§ Selected text
begin
Today, I’ve got a special treat for y’all! I downloaded a whole bunch of evangelism apps last week and ran through them. I’ll show you what they are, how they work, and how likely they are to accomplish literally anything of use to the Christians who create and use them. Join me for a grand tour of evangelism apps!
(Voiceover Spoiler: “The apps turned out to be not very good at all, but for an interesting reason.”)
Commission. (HAW HAW GET IT?)
The most recent of the beasties looks like Commission. Lancaster Baptist Church of Lancaster, California produced this app. They appear to have input their URL incorrectly on the App Store (a situation which will never be not-funny to me). Thus, I had to hunt a little for their site! The church created the app, they say on their site, to help Christians “easily explain and share the gospel to others.”
Is that really a big need though?
I’m not so sure it is.
Cuz back in 2013, the pastor of Lancaster Baptist Church released this video about why Christians just don’t wanna evangelize.
His imagined reasons are, in proper listicle form:
- Pride: wanting to be liked by everyone, fearing censure by others.
- Progressiveness: evil libruls talking about lovey-dovey stuff and making his brand of condemnation look bad.
- Priorities: the flocks like their hobbies too much.
- Programs: churches try too hard to entertain, and Christians like entertainment too much.
- Pastors: they just don’t evangelize enough.
None of his list items involves his flock’s huge difficulty in explaining Christianity. In fact, the listicle involves all the usual blame-and-deflect stuff we see all the time.
end
§ Exercise A
Reproduce the records word for word, from their first line through the line that contains "[Domovská stránka Airbnb] (543, 34)", with both ends included.

Dataset excerpt:
begin
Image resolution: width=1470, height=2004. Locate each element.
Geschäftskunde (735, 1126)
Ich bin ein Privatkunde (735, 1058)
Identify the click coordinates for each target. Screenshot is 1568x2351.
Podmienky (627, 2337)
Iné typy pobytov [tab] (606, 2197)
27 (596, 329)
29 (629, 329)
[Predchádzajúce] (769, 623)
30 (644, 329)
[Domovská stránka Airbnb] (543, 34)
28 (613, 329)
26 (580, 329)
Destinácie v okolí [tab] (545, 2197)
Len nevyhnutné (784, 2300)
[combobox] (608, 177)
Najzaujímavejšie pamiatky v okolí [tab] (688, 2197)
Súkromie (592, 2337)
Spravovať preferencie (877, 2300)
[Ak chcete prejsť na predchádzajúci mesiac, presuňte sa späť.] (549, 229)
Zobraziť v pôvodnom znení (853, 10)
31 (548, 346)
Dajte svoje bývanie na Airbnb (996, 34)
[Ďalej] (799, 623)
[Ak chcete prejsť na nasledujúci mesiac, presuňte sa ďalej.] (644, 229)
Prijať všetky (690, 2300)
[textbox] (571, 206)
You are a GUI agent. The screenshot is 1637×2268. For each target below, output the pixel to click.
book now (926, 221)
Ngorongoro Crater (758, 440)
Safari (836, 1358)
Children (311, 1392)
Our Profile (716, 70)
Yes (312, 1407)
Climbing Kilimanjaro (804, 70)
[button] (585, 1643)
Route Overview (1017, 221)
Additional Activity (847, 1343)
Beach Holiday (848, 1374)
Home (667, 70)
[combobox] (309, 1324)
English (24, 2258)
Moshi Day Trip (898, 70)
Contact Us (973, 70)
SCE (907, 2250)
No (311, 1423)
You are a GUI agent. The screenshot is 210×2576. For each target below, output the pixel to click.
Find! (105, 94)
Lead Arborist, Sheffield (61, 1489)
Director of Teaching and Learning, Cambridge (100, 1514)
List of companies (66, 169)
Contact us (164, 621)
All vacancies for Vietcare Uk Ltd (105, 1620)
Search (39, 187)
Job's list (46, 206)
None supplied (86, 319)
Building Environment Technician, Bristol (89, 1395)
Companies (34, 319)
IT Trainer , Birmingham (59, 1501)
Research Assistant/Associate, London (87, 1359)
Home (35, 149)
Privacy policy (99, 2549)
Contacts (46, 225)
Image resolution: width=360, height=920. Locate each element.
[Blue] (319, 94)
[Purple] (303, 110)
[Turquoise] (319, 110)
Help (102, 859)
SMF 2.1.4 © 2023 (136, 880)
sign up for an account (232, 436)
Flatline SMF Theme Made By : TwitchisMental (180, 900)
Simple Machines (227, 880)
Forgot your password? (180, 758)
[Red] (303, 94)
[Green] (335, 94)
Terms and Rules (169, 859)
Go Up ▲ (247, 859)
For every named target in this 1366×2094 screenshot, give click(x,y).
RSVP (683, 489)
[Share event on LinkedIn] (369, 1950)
end
§ Exercise B
Pick up the post on evangelism apps after its last sentence and write the next part.

§ Answer A
Image resolution: width=1470, height=2004. Locate each element.
Geschäftskunde (735, 1126)
Ich bin ein Privatkunde (735, 1058)
Identify the click coordinates for each target. Screenshot is 1568x2351.
Podmienky (627, 2337)
Iné typy pobytov [tab] (606, 2197)
27 (596, 329)
29 (629, 329)
[Predchádzajúce] (769, 623)
30 (644, 329)
[Domovská stránka Airbnb] (543, 34)

§ Answer B
Commission: A Walkthrough.
I found Commission on the Android App Store (I hear it’s got an iOS version too). It’s a simple little app.
“Honey, lean over, look at this,” I called to Mr. Captain. He kindly set his Big Stompy Robots game aside for a bit. I showed him the above screen.
“What am I looking at?”
“It’s an evangelism app, honey! You pretend to be the evil atheist and I’ll be the Christian! And I’ll use this to evangelize you!”
He looked pained. “How long will this take?”
“What is this now?”
“The introduction screen. You want this in Tagalog? They’ve got it.”
“I don’t speak Tagalog. So I just sit here and watch you tap buttons?”
“I think I’m supposed to read stuff to you too.”
This news did not improve his outlook.
“What are ‘My Prospects’?”
And Our First Concern.
The app allows users to input a database of prospects. As you can see, some of the information gathered can be quite personal. At no point does the app provide informed consent about how this information will be stored or who will be able to access it. Also, the app never once advises the information-gatherer to gain the consent of the people whose details end up in the database.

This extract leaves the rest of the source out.